Speech disfluencies (DFs) are prevalent in spontaneous speech, and are among the characteristics distinguishing spontaneous speech from planned or read speech. DFs are one of many potential factors contributing to the relatively poor performance of state-of-the-art recognizers on this type of speech, e.g., as found in the Switchboard [2] corpus.
Past work on disfluent speech has focused on disfluency detection, using either acoustic features [7, 6] or recognized word sequences [1, 3]. Our goal in this work is to develop a statistical language model (LM) that can be used for speech decoding or rescoring, and that improves upon standard LMs by explicitly modeling the most frequent DF types. The main reason to expect that DF modeling can improve the LM is that standard N-gram models are based on word predictions from local contexts, which are rendered less uniform by intervening DFs. Other researchers have recently started exploring approaches to DF modeling based on similar assumptions [4, 8].
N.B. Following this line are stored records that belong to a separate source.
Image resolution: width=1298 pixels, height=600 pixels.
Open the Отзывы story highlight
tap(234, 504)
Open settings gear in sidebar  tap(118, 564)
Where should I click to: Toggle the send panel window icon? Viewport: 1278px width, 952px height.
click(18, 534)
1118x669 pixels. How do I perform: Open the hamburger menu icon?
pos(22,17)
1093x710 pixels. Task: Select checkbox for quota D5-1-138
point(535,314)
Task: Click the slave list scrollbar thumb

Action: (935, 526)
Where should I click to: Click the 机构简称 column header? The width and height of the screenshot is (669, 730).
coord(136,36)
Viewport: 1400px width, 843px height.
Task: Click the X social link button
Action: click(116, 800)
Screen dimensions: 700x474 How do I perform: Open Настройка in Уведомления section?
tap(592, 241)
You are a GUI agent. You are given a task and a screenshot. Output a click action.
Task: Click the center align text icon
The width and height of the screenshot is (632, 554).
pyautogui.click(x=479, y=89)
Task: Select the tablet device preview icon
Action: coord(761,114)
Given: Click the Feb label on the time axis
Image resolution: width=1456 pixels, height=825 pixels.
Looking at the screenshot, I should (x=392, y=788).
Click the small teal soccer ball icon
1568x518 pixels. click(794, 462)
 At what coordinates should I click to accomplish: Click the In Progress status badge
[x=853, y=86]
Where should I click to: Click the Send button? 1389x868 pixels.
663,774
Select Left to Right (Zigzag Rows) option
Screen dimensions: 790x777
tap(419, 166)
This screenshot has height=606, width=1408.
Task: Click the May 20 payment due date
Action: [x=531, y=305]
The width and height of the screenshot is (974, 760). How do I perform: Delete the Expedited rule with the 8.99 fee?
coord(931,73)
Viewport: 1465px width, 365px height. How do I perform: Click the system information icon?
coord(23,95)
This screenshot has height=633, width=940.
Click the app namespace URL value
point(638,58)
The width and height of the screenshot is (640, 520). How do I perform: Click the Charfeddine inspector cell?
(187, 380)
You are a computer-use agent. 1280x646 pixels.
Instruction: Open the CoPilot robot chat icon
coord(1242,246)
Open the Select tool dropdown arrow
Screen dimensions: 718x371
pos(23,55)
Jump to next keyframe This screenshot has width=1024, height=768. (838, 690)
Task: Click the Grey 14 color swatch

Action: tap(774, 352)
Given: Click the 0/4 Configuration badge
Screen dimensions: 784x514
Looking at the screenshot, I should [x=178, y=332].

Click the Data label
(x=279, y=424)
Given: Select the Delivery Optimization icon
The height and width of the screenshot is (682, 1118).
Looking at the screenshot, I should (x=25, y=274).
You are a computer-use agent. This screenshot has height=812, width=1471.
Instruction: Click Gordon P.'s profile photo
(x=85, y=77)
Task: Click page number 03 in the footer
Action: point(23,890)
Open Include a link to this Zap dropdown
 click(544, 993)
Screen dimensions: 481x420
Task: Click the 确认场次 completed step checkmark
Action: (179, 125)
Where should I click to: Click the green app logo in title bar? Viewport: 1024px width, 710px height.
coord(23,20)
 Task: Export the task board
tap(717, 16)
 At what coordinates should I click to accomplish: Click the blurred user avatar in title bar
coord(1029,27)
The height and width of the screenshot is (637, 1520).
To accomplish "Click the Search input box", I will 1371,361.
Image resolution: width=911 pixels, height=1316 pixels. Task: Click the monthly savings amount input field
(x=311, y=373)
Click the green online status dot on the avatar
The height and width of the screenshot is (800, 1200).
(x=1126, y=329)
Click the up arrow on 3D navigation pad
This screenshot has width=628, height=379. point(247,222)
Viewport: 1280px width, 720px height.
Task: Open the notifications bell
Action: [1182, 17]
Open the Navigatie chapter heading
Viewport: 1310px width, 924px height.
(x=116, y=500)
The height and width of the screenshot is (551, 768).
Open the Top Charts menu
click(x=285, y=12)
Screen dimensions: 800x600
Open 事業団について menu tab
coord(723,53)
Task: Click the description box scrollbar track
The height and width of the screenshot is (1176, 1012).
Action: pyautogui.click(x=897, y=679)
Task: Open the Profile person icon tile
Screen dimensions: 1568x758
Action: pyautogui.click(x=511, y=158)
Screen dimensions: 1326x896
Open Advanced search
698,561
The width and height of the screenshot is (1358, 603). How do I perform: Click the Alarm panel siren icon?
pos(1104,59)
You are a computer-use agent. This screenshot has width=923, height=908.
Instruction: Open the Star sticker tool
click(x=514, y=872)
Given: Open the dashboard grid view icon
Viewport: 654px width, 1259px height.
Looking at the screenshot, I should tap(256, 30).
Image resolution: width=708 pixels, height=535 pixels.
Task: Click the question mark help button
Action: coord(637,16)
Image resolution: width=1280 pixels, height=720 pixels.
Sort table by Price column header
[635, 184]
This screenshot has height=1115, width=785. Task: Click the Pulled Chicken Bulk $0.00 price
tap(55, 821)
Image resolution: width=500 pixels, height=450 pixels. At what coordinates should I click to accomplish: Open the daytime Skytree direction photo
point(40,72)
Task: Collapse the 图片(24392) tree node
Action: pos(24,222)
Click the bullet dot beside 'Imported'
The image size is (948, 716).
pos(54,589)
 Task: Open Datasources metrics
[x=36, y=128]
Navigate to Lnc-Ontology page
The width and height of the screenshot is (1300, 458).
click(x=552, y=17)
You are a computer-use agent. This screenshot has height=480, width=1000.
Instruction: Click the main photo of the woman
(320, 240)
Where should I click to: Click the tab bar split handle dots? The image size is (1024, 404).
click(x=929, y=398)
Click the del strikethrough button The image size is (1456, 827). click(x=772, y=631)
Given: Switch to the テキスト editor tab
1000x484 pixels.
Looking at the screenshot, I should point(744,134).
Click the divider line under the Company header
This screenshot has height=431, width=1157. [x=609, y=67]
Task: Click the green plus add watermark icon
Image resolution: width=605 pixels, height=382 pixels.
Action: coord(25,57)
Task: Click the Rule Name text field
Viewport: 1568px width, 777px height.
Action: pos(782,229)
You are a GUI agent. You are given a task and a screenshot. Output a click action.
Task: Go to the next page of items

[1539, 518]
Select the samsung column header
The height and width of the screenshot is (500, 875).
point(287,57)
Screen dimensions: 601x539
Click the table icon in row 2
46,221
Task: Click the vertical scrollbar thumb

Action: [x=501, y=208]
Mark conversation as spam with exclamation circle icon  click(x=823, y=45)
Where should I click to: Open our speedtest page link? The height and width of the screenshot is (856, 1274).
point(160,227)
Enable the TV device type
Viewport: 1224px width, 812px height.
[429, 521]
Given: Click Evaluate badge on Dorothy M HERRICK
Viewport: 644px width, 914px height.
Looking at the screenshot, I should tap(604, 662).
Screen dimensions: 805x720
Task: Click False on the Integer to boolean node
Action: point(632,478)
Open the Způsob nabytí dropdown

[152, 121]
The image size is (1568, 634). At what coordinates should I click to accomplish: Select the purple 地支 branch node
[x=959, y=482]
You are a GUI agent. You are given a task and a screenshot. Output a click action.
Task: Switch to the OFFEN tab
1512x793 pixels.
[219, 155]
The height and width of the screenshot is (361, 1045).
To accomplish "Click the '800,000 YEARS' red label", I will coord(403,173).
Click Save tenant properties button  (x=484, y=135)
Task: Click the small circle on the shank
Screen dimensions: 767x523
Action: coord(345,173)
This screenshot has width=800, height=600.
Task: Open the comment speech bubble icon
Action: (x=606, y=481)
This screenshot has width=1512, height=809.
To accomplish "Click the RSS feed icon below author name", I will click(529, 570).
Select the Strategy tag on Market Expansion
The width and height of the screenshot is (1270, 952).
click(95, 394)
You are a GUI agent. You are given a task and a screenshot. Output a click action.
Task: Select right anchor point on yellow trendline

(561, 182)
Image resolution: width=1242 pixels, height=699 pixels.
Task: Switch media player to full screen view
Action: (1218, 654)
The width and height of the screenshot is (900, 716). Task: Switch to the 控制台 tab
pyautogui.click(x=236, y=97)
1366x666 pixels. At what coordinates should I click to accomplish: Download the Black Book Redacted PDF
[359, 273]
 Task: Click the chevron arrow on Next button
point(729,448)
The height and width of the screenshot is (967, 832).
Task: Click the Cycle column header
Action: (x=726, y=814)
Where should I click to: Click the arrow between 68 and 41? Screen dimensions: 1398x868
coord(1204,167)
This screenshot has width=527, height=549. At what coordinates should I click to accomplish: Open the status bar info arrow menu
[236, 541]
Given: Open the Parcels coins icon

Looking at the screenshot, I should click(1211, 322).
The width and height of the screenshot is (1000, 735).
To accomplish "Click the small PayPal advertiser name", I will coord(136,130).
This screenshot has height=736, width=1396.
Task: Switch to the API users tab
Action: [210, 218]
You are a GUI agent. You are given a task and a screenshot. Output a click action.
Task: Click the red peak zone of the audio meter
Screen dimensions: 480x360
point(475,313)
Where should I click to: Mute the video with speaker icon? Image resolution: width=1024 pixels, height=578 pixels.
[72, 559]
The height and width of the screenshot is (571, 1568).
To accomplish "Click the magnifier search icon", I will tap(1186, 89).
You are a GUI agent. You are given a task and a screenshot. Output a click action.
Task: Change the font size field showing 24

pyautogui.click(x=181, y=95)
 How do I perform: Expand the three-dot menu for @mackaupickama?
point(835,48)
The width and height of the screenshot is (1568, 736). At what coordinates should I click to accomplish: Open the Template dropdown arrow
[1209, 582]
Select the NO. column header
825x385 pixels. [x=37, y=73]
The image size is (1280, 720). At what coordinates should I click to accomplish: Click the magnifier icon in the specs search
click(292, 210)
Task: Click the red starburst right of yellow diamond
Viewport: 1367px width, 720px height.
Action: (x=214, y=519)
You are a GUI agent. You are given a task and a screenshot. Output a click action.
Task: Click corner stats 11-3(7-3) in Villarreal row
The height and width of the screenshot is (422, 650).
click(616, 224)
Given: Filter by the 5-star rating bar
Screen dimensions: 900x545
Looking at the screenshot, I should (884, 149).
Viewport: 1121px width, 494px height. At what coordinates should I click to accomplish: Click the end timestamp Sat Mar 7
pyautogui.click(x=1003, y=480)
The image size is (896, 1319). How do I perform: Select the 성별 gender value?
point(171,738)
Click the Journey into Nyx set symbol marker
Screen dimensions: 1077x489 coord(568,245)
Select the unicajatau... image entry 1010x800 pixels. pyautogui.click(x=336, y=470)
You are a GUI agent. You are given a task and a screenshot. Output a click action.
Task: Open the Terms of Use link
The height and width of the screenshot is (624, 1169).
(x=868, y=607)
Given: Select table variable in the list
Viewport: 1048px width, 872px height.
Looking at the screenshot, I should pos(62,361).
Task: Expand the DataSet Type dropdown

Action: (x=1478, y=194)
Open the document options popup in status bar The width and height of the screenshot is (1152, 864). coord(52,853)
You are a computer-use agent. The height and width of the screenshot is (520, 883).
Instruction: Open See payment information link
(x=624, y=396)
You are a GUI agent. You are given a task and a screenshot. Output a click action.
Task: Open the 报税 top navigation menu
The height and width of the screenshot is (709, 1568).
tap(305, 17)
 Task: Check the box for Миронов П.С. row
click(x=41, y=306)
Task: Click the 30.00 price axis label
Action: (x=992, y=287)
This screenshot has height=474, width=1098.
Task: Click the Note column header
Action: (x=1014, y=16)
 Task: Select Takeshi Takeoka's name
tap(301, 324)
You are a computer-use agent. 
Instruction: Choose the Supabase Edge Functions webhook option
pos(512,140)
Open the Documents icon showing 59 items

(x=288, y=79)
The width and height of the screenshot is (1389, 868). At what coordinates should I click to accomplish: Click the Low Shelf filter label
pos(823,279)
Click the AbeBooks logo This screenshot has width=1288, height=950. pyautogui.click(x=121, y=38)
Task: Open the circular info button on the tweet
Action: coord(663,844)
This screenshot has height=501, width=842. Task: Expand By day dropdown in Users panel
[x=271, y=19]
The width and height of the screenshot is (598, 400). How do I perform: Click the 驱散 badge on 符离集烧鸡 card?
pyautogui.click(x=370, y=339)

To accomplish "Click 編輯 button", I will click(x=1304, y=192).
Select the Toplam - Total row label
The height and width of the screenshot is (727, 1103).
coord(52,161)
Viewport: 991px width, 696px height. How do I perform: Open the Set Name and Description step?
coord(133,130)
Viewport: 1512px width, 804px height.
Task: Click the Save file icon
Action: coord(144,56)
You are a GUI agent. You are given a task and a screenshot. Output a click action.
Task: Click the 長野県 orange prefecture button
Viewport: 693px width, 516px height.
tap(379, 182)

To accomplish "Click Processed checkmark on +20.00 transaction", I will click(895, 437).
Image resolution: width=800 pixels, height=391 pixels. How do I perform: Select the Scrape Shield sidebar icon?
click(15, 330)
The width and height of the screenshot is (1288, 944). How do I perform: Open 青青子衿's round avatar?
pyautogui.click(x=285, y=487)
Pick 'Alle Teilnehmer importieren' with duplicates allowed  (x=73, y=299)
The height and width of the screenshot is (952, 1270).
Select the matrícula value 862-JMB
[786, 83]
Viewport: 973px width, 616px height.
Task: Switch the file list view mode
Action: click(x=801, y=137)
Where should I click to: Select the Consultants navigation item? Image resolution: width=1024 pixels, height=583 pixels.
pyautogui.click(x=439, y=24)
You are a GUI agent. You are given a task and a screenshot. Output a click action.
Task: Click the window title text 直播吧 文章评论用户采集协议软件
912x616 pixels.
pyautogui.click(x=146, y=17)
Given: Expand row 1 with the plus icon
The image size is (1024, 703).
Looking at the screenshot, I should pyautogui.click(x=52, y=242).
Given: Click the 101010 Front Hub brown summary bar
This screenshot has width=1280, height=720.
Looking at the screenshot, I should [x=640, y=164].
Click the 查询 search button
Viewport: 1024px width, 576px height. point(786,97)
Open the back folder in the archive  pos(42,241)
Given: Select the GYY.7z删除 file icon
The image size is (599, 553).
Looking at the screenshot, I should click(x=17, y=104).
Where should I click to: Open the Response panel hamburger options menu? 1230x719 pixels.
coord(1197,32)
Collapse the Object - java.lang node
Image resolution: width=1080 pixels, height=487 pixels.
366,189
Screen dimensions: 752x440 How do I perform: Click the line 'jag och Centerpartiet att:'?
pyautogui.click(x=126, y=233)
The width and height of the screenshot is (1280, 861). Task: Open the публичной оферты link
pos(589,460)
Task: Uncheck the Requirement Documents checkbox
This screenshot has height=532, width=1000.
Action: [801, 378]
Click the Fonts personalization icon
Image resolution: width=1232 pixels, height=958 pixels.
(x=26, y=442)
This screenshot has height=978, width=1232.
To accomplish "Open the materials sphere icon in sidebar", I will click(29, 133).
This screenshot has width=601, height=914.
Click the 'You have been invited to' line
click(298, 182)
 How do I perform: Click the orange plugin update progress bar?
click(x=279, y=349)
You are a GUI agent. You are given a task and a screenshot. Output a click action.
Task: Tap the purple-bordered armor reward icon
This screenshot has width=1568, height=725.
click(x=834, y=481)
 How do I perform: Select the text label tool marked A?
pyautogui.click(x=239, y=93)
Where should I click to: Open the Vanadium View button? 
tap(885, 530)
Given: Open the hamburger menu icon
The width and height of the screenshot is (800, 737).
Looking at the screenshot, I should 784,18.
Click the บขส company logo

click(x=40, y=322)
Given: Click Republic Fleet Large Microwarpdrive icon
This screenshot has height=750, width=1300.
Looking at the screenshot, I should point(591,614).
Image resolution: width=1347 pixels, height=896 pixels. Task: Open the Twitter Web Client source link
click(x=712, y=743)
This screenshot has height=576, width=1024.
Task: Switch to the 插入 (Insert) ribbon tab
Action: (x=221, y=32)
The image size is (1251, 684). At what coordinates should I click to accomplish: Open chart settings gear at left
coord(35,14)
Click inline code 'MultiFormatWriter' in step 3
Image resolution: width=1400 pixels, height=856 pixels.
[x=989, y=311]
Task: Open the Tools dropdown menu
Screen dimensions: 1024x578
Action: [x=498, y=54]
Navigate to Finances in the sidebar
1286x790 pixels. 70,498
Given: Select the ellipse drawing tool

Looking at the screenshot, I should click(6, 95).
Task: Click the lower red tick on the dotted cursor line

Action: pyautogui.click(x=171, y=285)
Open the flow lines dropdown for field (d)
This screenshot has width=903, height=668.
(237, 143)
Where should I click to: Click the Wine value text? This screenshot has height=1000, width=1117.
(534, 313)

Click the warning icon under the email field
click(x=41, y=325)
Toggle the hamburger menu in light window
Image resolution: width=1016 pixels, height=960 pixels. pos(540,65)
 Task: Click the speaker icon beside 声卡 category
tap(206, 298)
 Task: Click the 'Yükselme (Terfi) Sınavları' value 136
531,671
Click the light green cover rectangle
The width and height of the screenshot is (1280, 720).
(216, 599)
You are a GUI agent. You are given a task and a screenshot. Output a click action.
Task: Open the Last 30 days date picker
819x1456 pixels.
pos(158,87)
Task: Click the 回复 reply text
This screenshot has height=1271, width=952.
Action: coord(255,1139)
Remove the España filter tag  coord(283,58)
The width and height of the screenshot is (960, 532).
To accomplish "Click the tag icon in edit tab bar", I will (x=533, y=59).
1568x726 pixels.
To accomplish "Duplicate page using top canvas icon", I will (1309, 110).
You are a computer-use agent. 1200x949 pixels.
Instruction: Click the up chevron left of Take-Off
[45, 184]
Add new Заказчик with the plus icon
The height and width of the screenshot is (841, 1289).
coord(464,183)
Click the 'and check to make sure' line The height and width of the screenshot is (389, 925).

Section 2 describes a simple N-gram-style DF model, based on the intuition that DF events need to be predicted and edited from the context to improve the prediction of following words. Section 3 compares the DF model with a baseline LM, in terms of both perplexities and word error rates on Switchboard data. The emphasis is on a detailed analysis of the model at DF and following word positions. Section 4 provides a general discussion of the results.